__Prompt__
In the records below, find the line containing "Click the Dec 6, 2022 date text" and the line containing "Given: Close the"; please repeat exactly the lines from one to the other, both included, and nothing more.

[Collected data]
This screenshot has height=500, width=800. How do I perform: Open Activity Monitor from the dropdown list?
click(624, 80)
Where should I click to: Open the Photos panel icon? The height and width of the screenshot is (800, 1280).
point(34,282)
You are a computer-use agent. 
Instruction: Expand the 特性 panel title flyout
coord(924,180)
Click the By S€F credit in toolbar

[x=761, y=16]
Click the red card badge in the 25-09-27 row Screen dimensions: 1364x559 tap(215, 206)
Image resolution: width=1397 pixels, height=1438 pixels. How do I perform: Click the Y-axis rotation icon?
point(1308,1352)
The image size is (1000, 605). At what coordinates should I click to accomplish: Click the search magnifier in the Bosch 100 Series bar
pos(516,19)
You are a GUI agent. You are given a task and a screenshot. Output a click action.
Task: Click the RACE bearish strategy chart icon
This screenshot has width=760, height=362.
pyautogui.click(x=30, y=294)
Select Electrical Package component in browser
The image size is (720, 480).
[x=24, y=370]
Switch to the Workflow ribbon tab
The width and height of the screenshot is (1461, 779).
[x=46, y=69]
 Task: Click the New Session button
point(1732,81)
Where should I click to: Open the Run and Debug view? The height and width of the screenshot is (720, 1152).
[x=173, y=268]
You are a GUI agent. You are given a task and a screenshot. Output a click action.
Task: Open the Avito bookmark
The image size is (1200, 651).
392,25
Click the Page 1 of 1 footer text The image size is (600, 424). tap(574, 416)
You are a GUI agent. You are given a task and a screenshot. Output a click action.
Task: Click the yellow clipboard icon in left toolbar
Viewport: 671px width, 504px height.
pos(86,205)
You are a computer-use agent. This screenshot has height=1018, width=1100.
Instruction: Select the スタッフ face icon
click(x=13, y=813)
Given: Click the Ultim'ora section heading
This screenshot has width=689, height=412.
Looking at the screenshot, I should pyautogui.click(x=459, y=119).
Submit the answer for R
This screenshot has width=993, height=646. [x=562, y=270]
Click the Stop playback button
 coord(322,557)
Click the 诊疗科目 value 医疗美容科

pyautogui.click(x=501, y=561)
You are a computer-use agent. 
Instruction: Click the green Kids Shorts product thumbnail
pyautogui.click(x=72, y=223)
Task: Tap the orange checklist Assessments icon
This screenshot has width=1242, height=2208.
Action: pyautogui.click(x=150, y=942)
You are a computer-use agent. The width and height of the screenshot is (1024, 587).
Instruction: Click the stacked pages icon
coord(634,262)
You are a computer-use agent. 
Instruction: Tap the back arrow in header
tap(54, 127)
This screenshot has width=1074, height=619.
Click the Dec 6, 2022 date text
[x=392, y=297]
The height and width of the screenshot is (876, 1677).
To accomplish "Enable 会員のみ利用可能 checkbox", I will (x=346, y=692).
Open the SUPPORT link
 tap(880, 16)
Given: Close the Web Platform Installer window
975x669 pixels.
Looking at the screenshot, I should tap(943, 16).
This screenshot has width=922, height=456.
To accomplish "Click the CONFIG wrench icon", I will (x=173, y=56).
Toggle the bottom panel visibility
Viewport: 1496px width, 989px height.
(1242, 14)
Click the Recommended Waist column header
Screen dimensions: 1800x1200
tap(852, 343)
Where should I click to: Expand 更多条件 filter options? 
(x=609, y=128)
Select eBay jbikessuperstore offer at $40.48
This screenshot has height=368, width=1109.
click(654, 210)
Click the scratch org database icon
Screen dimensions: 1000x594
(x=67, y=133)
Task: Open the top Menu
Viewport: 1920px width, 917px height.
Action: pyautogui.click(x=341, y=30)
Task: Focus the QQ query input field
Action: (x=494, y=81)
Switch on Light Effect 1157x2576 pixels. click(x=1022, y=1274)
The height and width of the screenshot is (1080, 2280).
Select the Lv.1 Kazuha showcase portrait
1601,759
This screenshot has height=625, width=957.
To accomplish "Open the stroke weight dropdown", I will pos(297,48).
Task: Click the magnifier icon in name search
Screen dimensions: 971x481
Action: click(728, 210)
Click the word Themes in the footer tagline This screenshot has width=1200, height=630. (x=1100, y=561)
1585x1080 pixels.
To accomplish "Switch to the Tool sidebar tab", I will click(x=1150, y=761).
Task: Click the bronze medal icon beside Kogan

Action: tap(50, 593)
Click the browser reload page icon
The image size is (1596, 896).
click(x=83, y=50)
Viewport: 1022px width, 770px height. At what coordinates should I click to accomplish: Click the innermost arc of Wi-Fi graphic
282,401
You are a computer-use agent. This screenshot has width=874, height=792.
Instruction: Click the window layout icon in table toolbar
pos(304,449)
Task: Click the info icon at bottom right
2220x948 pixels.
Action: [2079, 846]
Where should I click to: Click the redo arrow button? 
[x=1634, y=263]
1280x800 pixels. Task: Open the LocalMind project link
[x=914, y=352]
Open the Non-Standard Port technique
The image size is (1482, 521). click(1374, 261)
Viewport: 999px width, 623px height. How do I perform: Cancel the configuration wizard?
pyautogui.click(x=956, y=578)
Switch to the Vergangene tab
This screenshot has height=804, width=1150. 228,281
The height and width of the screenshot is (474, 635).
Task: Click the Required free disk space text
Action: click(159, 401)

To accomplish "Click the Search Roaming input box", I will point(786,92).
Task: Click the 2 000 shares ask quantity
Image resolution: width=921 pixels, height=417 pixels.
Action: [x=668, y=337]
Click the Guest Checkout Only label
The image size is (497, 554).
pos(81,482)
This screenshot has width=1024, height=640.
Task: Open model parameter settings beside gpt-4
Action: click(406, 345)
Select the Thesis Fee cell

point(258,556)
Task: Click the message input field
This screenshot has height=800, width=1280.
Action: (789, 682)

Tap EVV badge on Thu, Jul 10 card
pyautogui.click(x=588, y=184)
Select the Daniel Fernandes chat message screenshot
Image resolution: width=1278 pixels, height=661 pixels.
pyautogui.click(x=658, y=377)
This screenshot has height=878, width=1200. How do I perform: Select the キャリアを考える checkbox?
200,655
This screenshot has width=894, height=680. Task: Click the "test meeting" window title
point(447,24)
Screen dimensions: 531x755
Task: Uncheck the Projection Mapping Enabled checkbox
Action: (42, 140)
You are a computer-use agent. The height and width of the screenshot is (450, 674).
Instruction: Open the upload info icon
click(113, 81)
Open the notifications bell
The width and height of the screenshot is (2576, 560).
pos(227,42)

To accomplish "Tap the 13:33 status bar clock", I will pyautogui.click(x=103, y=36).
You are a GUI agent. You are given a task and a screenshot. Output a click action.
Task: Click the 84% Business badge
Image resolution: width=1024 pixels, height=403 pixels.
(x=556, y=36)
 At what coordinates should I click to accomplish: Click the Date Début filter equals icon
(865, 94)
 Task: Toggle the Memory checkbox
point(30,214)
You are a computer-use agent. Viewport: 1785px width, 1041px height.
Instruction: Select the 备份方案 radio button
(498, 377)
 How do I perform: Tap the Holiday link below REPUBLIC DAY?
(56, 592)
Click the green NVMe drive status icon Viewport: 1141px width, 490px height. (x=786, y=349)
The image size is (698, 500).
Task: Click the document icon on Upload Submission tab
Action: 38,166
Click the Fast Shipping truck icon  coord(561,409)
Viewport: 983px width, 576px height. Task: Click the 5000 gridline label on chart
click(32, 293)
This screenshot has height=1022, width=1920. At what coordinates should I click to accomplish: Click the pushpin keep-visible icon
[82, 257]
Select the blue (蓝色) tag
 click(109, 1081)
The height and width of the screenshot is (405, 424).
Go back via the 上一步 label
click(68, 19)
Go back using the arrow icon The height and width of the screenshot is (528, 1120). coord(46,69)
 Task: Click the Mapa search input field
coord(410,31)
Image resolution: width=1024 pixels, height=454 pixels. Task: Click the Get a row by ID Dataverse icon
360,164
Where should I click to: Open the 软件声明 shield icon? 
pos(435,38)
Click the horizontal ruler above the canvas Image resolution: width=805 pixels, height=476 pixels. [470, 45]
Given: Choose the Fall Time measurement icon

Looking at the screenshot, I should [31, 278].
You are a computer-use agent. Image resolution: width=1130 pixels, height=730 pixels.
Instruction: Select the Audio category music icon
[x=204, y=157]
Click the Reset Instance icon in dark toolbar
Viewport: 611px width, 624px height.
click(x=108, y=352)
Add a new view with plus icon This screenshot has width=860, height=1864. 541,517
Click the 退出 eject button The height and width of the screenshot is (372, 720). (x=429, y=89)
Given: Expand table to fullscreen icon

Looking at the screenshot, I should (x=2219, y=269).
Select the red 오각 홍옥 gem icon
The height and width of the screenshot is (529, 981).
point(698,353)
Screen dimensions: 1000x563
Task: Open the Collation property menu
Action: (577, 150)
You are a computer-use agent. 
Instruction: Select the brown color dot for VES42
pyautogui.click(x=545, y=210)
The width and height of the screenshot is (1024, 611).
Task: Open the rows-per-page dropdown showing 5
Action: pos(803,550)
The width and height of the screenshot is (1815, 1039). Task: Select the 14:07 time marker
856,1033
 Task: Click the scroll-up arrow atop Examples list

__Your response__
Click the Dec 6, 2022 date text
[x=392, y=297]
The height and width of the screenshot is (876, 1677).
To accomplish "Enable 会員のみ利用可能 checkbox", I will (x=346, y=692).
Open the SUPPORT link
 tap(880, 16)
Given: Close the Web Platform Installer window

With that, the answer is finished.